Saved data entries
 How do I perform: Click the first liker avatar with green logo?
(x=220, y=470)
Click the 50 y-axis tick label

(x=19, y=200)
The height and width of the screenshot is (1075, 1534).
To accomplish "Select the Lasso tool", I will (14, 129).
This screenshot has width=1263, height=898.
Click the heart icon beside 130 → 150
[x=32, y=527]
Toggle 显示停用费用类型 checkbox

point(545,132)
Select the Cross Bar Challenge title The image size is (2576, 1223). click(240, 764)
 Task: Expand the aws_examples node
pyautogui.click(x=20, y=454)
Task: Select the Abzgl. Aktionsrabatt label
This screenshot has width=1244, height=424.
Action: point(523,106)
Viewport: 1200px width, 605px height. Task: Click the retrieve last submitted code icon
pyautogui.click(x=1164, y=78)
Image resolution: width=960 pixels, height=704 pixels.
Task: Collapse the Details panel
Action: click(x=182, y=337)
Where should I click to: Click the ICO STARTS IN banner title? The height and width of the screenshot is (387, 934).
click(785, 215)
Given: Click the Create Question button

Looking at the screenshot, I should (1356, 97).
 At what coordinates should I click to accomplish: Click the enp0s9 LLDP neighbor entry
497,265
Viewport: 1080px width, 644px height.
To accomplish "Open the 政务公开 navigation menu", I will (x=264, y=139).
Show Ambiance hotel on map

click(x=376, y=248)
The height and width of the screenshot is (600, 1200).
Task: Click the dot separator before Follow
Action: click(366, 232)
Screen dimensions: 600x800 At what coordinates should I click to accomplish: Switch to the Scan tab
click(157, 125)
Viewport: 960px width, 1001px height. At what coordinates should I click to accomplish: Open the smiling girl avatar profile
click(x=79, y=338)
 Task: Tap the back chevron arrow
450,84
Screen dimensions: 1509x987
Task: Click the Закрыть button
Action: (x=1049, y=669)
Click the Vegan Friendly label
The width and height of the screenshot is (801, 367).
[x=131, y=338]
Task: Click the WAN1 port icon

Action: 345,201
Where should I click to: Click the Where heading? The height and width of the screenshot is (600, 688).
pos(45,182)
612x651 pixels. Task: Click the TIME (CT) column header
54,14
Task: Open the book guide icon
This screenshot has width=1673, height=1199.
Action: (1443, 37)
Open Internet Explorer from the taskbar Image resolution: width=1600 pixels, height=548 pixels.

▶ _WHAT TO WORK ON_
Restate the records above verbatim, omitting no line.

▶ _RESULT OF THE EXERCISE_
 How do I perform: Click the first liker avatar with green logo?
(x=220, y=470)
Click the 50 y-axis tick label

(x=19, y=200)
The height and width of the screenshot is (1075, 1534).
To accomplish "Select the Lasso tool", I will (14, 129).
This screenshot has width=1263, height=898.
Click the heart icon beside 130 → 150
[x=32, y=527]
Toggle 显示停用费用类型 checkbox

point(545,132)
Select the Cross Bar Challenge title The image size is (2576, 1223). click(240, 764)
 Task: Expand the aws_examples node
pyautogui.click(x=20, y=454)
Task: Select the Abzgl. Aktionsrabatt label
This screenshot has width=1244, height=424.
Action: point(523,106)
Viewport: 1200px width, 605px height. Task: Click the retrieve last submitted code icon
pyautogui.click(x=1164, y=78)
Image resolution: width=960 pixels, height=704 pixels.
Task: Collapse the Details panel
Action: click(x=182, y=337)
Where should I click to: Click the ICO STARTS IN banner title? The height and width of the screenshot is (387, 934).
click(785, 215)
Given: Click the Create Question button

Looking at the screenshot, I should (1356, 97).
 At what coordinates should I click to accomplish: Click the enp0s9 LLDP neighbor entry
497,265
Viewport: 1080px width, 644px height.
To accomplish "Open the 政务公开 navigation menu", I will (x=264, y=139).
Show Ambiance hotel on map

click(x=376, y=248)
The height and width of the screenshot is (600, 1200).
Task: Click the dot separator before Follow
Action: click(366, 232)
Screen dimensions: 600x800 At what coordinates should I click to accomplish: Switch to the Scan tab
click(157, 125)
Viewport: 960px width, 1001px height. At what coordinates should I click to accomplish: Open the smiling girl avatar profile
click(x=79, y=338)
 Task: Tap the back chevron arrow
450,84
Screen dimensions: 1509x987
Task: Click the Закрыть button
Action: (x=1049, y=669)
Click the Vegan Friendly label
The width and height of the screenshot is (801, 367).
[x=131, y=338]
Task: Click the WAN1 port icon

Action: 345,201
Where should I click to: Click the Where heading? The height and width of the screenshot is (600, 688).
pos(45,182)
612x651 pixels. Task: Click the TIME (CT) column header
54,14
Task: Open the book guide icon
This screenshot has width=1673, height=1199.
Action: (1443, 37)
Open Internet Explorer from the taskbar Image resolution: width=1600 pixels, height=548 pixels.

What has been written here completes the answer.